On June 25, 2021, the Canadian government officially listed the Three Percenters as a terrorist entity under the Criminal Code of Canada. Public Safety Minister Bill Blair cited the group’s “active presence in Canada,” its interest in recruiting military and police personnel, and its connection to the January 6 Capitol breach. Officials also pointed to the involvement of Three Percenter-linked individuals in the 2020 plot to kidnap Michigan’s governor.23Reuters. Canada Puts U.S. Right-Wing Three Percenters Militia Group on Terror List24CBC News. Three Percenters Added to Canada’s Terrorist List

The designation carries significant legal consequences. Banks are required to freeze the entity’s assets. It becomes a criminal offense for Canadians to knowingly deal with the finances of the listed group. Individuals associated with the Three Percenters can be blocked from entering Canada, and the listing supports the revocation of charitable status for any Canadian organization connected to the group.25Government of Canada. Government of Canada Lists Four New Terrorist Entities The Three Percenters remain on Canada’s list of designated terrorist entities.26Public Safety Canada. Currently Listed Entities

In the United States, by contrast, the FBI does not designate the Three Percenters as a terrorist organization. In a 2023 Department of Defense security clearance case, an administrative judge noted the FBI’s position that “self-identification as a III%er or use of III% symbols should not independently be considered evidence of militia affiliation or illegal activity.” The judge granted the applicant’s clearance, finding that his Three Percenter sticker reflected support for the Constitution and the Second Amendment rather than extremist affiliation.27Department of Defense Office of Hearings and Appeals. ISCR Case No. 22-00849 That ruling illustrates the tension surrounding the movement: its symbols are ubiquitous enough to be adopted by people with no militia ties, even as organized groups bearing the same banner have carried out bombings, kidnapping plots, and armed confrontations with federal authorities.
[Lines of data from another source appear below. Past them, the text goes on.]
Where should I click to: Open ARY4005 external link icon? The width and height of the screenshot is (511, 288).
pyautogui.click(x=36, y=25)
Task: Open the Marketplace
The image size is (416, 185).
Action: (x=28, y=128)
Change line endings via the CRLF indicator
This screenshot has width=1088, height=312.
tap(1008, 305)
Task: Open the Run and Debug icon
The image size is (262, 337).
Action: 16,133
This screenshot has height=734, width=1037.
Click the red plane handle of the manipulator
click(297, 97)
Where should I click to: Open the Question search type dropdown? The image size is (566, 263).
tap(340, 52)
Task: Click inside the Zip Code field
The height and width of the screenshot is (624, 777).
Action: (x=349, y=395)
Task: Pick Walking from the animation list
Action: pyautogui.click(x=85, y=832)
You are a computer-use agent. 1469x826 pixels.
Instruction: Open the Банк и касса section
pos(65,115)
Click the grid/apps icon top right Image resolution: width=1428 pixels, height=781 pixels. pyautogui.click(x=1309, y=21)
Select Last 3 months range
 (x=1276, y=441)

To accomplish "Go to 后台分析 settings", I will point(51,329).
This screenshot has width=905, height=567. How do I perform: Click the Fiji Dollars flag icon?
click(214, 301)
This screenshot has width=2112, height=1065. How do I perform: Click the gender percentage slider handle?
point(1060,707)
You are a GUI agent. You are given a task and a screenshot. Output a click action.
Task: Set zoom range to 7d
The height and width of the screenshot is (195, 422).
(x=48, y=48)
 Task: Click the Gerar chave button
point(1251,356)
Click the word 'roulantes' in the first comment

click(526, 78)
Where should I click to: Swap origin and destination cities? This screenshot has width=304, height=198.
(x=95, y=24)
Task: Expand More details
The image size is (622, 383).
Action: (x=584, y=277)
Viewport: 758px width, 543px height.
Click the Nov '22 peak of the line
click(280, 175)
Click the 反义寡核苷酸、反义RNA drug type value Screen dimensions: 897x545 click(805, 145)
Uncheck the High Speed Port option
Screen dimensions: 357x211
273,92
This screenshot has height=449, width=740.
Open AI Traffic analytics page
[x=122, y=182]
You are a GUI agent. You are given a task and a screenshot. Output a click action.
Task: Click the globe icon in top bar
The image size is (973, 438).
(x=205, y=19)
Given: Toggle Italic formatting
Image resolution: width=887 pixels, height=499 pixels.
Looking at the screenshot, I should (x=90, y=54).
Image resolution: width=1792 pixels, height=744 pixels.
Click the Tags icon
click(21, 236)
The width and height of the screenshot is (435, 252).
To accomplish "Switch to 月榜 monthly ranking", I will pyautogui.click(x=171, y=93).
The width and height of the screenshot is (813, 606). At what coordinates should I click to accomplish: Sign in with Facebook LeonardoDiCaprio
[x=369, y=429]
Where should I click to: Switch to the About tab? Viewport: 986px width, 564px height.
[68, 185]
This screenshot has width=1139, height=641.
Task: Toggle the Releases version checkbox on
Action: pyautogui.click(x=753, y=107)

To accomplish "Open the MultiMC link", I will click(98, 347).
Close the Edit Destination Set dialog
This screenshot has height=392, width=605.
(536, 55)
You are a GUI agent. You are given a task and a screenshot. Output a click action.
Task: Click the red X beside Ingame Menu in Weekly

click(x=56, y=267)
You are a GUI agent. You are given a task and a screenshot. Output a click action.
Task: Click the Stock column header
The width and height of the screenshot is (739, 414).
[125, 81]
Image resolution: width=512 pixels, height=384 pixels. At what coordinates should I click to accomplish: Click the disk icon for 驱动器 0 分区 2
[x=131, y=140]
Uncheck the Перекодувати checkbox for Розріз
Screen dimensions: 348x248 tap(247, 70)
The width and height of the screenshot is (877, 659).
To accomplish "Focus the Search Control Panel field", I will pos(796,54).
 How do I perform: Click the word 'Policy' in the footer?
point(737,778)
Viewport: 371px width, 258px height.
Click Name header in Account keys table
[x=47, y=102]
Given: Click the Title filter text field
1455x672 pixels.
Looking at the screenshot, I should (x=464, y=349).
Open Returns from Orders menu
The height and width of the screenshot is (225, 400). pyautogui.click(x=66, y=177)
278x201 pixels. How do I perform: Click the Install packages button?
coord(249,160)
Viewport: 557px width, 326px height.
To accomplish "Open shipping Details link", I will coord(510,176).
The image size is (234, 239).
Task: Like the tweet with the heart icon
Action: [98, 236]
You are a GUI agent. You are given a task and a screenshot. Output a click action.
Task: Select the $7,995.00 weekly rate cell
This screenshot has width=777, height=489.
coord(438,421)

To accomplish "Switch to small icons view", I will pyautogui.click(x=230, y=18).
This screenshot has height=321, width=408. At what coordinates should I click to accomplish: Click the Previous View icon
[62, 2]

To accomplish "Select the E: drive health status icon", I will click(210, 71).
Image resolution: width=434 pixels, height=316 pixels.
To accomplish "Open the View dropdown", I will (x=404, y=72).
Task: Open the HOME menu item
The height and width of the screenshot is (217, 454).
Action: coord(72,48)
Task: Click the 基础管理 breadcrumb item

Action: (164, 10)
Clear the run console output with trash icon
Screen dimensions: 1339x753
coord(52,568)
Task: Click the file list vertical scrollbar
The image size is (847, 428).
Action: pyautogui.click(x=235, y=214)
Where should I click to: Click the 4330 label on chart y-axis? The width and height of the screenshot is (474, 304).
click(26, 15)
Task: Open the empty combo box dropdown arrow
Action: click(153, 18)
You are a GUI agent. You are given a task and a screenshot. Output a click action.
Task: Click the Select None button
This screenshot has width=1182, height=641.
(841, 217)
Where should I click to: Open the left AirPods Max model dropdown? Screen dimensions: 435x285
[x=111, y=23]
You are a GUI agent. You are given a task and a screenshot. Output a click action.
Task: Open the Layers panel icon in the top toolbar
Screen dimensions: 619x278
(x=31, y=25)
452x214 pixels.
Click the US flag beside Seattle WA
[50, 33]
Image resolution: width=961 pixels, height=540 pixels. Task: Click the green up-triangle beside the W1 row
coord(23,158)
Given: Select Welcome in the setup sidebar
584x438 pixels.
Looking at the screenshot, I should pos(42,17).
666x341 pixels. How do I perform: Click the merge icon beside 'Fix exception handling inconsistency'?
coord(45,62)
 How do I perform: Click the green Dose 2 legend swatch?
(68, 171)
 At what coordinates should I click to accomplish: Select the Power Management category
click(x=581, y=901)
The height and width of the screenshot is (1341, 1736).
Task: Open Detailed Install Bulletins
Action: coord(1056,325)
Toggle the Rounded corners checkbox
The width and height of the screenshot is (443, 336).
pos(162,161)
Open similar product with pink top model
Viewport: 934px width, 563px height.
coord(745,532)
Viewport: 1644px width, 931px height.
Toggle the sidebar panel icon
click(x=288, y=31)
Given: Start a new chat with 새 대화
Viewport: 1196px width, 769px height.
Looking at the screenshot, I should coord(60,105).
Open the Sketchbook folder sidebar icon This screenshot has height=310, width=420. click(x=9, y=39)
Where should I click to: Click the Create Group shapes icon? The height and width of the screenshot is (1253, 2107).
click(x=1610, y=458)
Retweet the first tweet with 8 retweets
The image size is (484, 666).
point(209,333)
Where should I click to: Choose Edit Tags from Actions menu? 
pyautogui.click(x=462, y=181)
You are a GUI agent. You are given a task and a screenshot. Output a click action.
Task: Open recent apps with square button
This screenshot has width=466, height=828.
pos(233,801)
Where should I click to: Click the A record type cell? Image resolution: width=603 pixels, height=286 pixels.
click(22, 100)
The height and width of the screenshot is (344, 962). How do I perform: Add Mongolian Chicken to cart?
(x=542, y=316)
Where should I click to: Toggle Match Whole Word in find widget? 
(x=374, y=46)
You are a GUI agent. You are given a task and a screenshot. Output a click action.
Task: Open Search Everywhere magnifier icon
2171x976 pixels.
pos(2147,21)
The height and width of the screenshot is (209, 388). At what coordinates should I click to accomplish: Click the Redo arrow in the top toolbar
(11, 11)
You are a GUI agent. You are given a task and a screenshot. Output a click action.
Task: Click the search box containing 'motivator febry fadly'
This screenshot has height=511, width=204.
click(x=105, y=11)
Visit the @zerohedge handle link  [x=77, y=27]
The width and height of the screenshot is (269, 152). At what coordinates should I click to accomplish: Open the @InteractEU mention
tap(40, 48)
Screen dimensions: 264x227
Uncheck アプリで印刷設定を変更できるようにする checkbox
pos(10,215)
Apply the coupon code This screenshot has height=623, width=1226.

Extremist Classification and Monitoring

Both the Anti-Defamation League and the Southern Poverty Law Center classify the Three Percenters as anti-government extremists. The ADL describes them as a major component of the broader militia movement with a “track record of criminal activity ranging from weapons violations to terrorist plots and attacks.”1Anti-Defamation League. Three Percenters The SPLC characterizes the ideology as a “vanguard extremist movement” rooted in radical conspiracy theories, and tracks affiliated groups alongside other antigovernment organizations.5Southern Poverty Law Center. Three Percenters

Between January 2020 and June 2021, a joint study by the Armed Conflict Location and Event Data Project and Everytown for Gun Safety identified 560 demonstrations in the United States where firearms were carried or brandished. Three Percenter groups were present at 56 of those events, making them the second most frequently identified militia-aligned group after the Boogaloo Boys. The study found that armed demonstrations were nearly six times as likely to turn violent or destructive compared to unarmed ones.28Everytown for Gun Safety. Armed Assembly: Guns, Demonstrations, and Political Violence in America

The movement’s formal organizational infrastructure has weakened since 2021, battered by federal prosecutions, media exposure, and internal fractures. But the ideology persists through independent networks, social media, merchandise sales, and the continued symbolic power of the “III” brand. The January 2025 church reception for a pardoned Three Percenter defendant suggests the movement’s cultural resonance endures even as its organizational structures contract.